If you have `n` fruits and you want to choose `n-1` of them, it means you'll be leaving out exactly `1` fruit.
Since there are `n` different fruits to begin with, you have `n` different choices for which single fruit you decide to leave behind.
Every time you choose to leave one specific fruit behind, you automatically get a unique group of the remaining `n-1` fruits.
For example, let's say you have 3 fruits: an Apple (A), a Banana (B), and a Cherry (C). So, `n=3`.
We want to choose `n-1` fruits, which means we want to choose 2 fruits (`3-1=2`).
1. If you choose to leave out the Apple, you pick {Banana, Cherry}.
2. If you choose to leave out the Banana, you pick {Apple, Cherry}.
3. If you choose to leave out the Cherry, you pick {Apple, Banana}.
See? There are 3 different ways to choose 2 fruits from 3. And 3 is `n`!
So, because there are `n` choices for the one item you leave out, there are `n` ways to choose `n-1` items from a group of `n` items.
This proves that C(n, n-1) = n.

Alternative answer

Answer: $C(n, n-1)=n$ Explain
This is a question about combinations. Combinations are super cool because they help us figure out how many different groups we can make from a bigger collection of things when the order of what we pick doesn't matter. It's like picking a team for dodgeball – it doesn't matter who you pick first or last, just who is on the team! . The solving step is:

First things first, I remember the special formula we use for combinations, which is:
$C(n, r) = \frac{n!}{r!(n-r)!}$
This formula tells us how many ways we can choose $r$ items from a total of $n$ items.
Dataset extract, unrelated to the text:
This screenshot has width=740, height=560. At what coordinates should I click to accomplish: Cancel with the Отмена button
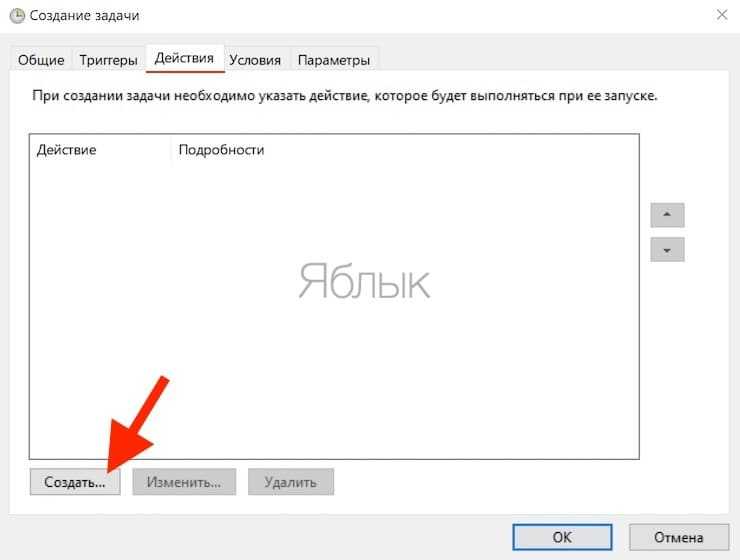pyautogui.click(x=679, y=537)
Now, in our problem, we have $C(n, n-1)$. This means our 'r' is actually $(n-1)$. So, I just swap out the 'r' in the formula for $(n-1)$:
$C(n, n-1) = \frac{n!}{(n-1)!(n-(n-1))!}$

Next, I need to simplify that part in the second parenthesis in the bottom: $n-(n-1)$.
If you have 'n' things and you take away $(n-1)$ of them, you're just left with $1$ thing! So, $n-(n-1) = 1$.
Now our formula looks like this:
$C(n, n-1) = \frac{n!}{(n-1)!1!}$

I know that $1!$ (which means "one factorial") is just $1$. Easy peasy!
And here's a neat trick with factorials: $n!$ can be written as $n \times (n-1)!$. Think about it, $5! = 5 \times 4 \times 3 \times 2 \times 1$, which is the same as $5 \times (4!)$.

So, I can rewrite the top part ($n!$) using this cool trick:
$C(n, n-1) = \frac{n \times (n-1)!}{(n-1)!1!}$

Look closely! We have $(n-1)!$ on both the top and the bottom! That means we can cancel them out, just like when you have the same number on top and bottom of a fraction.
After canceling, we are left with:
$C(n, n-1) = \frac{n}{1}$

And anything divided by $1$ is just itself!
So, $C(n, n-1) = n$.
And that's how we prove it! It's super cool how the numbers work out like that.